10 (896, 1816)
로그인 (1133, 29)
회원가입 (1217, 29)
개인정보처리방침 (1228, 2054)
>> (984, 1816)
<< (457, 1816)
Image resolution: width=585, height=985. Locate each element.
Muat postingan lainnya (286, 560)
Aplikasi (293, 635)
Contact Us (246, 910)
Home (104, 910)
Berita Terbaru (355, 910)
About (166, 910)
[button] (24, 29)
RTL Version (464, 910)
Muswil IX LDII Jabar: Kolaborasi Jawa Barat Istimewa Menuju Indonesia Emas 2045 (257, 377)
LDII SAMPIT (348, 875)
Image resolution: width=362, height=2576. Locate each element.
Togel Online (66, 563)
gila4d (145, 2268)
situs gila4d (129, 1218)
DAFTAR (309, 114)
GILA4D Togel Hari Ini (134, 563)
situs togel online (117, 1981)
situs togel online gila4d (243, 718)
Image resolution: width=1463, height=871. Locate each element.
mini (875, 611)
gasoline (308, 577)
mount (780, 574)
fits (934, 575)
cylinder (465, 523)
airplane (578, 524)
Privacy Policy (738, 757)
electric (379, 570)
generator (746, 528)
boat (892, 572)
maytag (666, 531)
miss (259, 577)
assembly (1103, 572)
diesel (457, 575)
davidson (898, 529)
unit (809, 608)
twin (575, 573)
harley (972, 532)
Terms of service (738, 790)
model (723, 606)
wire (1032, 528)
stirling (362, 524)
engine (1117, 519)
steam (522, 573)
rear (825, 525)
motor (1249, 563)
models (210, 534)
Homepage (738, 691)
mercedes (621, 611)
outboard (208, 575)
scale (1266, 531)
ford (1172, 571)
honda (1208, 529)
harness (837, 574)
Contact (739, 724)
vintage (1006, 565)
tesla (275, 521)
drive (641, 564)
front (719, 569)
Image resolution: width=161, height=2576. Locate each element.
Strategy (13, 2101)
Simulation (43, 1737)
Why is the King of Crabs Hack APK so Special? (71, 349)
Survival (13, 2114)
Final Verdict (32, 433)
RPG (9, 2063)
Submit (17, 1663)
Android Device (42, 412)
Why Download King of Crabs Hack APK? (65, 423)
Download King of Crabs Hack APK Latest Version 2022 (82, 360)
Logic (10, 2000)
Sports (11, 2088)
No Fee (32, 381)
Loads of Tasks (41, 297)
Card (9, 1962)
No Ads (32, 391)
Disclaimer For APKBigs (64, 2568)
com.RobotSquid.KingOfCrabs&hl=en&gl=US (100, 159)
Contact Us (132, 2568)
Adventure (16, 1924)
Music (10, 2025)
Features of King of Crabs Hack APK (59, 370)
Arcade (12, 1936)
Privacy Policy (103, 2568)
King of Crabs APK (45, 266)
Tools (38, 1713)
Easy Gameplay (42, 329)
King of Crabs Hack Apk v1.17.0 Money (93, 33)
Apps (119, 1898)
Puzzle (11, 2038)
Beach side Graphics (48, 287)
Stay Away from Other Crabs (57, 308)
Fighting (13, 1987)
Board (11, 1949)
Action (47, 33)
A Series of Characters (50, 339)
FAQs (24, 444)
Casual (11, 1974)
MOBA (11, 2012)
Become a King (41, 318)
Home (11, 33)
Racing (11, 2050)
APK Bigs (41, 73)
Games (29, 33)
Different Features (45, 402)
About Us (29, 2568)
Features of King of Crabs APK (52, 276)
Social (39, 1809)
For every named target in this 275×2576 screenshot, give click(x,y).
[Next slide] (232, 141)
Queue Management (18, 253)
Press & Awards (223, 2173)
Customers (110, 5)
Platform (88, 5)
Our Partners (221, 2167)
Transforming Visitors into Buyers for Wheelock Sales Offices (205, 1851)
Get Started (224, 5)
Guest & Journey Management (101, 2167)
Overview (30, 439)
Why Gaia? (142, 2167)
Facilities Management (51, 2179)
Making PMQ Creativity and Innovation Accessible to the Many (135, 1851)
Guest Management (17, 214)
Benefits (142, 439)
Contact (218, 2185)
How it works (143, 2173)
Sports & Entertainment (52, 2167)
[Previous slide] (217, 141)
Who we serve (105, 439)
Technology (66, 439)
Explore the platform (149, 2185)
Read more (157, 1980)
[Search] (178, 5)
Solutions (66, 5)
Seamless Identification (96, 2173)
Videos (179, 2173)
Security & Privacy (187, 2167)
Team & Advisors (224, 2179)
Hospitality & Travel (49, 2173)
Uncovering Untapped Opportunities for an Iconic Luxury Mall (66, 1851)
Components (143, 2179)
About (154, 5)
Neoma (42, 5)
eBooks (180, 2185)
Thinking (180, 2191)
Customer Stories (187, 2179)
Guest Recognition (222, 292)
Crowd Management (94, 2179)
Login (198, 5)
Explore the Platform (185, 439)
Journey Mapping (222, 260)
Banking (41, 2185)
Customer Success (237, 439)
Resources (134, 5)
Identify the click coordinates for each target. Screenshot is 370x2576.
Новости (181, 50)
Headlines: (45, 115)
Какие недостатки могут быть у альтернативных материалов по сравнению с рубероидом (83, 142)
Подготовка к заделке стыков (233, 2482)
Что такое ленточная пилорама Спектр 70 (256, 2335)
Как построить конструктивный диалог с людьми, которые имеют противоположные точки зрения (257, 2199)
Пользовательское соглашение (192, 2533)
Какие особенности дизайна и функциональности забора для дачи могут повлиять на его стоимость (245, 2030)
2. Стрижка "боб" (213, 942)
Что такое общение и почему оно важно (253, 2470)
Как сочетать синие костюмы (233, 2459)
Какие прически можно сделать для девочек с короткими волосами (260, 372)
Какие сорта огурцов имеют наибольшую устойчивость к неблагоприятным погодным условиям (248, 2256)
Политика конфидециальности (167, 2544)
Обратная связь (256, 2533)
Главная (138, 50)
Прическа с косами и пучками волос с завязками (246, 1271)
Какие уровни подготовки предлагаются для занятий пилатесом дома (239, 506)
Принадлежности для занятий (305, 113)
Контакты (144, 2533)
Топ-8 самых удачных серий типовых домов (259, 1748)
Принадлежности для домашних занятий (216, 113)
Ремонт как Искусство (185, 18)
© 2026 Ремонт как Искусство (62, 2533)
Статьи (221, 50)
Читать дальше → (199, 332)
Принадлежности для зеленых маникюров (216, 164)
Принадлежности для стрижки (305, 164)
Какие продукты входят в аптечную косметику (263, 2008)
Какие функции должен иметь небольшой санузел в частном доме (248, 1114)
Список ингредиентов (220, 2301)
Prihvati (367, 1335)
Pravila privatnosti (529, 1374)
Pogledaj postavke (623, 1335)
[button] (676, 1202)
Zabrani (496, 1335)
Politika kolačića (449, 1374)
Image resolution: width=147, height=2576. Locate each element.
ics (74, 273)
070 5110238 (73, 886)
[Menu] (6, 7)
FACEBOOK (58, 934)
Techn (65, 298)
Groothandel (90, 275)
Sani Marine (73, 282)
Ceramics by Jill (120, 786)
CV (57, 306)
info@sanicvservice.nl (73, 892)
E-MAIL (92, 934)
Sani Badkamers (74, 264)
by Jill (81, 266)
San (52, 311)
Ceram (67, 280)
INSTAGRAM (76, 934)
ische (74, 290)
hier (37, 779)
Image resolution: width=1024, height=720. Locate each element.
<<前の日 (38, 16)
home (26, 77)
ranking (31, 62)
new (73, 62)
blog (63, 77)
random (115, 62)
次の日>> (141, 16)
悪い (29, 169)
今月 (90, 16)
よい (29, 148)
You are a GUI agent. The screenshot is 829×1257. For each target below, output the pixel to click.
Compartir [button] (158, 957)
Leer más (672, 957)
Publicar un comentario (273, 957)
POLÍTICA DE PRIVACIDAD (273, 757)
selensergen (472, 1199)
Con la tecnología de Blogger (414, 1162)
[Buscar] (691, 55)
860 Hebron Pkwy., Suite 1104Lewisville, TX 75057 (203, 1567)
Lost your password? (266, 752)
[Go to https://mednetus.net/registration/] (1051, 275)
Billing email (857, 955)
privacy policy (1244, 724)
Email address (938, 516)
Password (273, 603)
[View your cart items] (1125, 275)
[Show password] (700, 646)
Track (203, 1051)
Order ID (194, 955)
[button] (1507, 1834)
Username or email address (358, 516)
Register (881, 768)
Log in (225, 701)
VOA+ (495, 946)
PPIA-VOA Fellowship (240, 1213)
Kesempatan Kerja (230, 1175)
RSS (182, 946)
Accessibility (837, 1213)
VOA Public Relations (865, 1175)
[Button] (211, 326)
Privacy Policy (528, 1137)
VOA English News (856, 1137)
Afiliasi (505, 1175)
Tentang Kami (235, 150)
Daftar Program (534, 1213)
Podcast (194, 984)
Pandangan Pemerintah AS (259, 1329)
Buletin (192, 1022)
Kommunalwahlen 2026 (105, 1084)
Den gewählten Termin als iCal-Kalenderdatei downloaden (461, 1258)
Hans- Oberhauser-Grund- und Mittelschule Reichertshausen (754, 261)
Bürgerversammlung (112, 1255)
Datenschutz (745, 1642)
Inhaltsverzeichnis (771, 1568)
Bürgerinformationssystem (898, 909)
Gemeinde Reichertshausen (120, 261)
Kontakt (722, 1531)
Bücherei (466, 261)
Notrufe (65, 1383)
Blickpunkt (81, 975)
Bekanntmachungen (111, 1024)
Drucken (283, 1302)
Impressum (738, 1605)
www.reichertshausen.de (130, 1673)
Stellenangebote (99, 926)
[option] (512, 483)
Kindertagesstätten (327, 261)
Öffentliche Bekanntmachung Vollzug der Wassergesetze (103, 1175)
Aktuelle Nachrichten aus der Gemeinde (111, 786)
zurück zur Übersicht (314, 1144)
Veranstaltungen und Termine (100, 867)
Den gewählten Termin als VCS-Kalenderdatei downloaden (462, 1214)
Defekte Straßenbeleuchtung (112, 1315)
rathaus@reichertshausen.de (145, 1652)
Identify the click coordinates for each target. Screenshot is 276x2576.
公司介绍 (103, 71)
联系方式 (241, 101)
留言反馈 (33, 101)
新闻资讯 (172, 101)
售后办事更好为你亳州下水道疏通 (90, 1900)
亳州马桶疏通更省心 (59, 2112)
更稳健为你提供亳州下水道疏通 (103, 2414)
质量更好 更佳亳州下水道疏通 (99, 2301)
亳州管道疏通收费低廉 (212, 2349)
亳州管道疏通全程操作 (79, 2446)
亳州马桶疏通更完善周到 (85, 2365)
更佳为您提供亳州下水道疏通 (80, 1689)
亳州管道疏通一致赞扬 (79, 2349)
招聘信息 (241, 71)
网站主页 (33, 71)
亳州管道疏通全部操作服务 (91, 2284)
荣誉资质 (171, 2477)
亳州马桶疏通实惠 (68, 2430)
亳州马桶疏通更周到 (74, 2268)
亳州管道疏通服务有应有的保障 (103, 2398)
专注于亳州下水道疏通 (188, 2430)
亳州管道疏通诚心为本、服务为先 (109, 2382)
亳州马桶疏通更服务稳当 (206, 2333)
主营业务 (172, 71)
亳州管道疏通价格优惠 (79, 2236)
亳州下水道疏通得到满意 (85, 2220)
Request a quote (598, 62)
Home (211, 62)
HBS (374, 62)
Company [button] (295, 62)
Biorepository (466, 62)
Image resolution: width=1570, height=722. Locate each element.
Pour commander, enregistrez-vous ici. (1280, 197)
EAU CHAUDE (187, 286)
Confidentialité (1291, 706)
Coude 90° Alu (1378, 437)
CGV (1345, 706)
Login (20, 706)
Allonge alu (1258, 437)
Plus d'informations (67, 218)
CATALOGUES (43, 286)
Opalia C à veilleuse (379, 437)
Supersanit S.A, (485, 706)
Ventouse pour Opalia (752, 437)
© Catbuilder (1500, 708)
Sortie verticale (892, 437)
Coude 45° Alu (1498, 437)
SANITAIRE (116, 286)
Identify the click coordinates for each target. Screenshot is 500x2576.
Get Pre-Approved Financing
--------------------
• PROBLEM REQUIREMENTS:
Reproduce word for word the rows from the one containing "Kommunalwahlen 2026 (105, 1084)" through the one containing "留言反馈 (33, 101)", including both of those rows.

• EXERCISE RESPONSE:
Kommunalwahlen 2026 (105, 1084)
Den gewählten Termin als iCal-Kalenderdatei downloaden (461, 1258)
Hans- Oberhauser-Grund- und Mittelschule Reichertshausen (754, 261)
Bürgerversammlung (112, 1255)
Datenschutz (745, 1642)
Inhaltsverzeichnis (771, 1568)
Bürgerinformationssystem (898, 909)
Gemeinde Reichertshausen (120, 261)
Kontakt (722, 1531)
Bücherei (466, 261)
Notrufe (65, 1383)
Blickpunkt (81, 975)
Bekanntmachungen (111, 1024)
Drucken (283, 1302)
Impressum (738, 1605)
www.reichertshausen.de (130, 1673)
Stellenangebote (99, 926)
[option] (512, 483)
Kindertagesstätten (327, 261)
Öffentliche Bekanntmachung Vollzug der Wassergesetze (103, 1175)
Aktuelle Nachrichten aus der Gemeinde (111, 786)
zurück zur Übersicht (314, 1144)
Veranstaltungen und Termine (100, 867)
Den gewählten Termin als VCS-Kalenderdatei downloaden (462, 1214)
Defekte Straßenbeleuchtung (112, 1315)
rathaus@reichertshausen.de (145, 1652)
Identify the click coordinates for each target. Screenshot is 276x2576.
公司介绍 (103, 71)
联系方式 (241, 101)
留言反馈 (33, 101)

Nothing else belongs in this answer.